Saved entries
:::::

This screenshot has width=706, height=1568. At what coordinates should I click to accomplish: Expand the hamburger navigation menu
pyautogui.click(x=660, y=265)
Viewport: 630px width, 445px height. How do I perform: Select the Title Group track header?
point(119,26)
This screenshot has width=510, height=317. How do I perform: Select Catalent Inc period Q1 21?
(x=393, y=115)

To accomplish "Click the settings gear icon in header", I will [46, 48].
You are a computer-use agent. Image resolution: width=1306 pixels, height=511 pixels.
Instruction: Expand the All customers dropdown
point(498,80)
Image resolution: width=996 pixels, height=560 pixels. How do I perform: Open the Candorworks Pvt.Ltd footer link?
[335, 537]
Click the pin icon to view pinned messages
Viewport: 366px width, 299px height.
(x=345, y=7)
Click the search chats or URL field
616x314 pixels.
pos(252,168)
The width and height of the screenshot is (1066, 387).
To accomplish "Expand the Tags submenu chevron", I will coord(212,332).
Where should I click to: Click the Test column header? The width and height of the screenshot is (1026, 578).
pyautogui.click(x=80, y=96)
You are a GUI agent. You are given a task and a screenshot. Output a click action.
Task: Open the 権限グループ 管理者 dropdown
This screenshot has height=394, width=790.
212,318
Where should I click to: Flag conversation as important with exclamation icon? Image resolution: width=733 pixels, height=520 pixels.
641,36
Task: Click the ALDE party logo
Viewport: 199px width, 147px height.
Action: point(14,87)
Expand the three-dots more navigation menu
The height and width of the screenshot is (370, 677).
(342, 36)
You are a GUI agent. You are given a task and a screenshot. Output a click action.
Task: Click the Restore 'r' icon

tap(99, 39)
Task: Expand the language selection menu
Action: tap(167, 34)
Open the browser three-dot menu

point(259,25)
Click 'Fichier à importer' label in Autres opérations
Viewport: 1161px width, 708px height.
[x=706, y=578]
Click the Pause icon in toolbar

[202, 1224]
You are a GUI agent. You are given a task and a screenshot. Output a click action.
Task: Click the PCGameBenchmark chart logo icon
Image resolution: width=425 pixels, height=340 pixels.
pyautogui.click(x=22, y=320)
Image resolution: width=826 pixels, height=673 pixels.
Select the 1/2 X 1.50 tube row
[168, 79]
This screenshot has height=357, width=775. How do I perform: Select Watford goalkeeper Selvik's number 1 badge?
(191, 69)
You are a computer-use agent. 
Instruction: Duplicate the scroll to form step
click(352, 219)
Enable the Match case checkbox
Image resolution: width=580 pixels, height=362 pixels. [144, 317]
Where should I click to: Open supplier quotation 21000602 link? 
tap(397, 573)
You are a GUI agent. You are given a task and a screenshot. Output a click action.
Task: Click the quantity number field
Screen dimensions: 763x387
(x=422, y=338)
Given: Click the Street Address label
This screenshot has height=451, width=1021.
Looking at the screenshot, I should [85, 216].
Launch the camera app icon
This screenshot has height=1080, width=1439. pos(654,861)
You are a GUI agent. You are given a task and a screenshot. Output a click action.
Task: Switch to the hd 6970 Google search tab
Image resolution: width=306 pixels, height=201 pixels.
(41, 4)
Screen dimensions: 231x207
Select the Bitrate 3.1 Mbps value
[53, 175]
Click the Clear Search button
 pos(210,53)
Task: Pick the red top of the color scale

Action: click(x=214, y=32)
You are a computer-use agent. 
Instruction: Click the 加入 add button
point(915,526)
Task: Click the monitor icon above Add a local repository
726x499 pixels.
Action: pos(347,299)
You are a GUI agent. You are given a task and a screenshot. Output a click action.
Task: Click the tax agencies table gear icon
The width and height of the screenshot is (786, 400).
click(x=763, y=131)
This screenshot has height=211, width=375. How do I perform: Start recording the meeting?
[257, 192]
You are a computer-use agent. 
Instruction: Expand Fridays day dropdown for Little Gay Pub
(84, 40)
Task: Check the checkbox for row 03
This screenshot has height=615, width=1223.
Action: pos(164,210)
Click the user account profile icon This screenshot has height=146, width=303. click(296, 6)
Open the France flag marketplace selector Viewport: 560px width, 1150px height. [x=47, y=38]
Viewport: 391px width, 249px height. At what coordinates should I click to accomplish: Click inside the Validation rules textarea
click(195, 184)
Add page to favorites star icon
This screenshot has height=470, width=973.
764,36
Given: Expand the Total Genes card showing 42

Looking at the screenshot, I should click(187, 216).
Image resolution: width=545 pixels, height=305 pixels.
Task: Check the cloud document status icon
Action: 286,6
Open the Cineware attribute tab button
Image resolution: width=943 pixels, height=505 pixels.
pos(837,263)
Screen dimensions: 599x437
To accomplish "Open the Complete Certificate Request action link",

:::::

What needs to be done: State the number of lines in the records that hold the string "gear", and add nothing.

Final answer: 2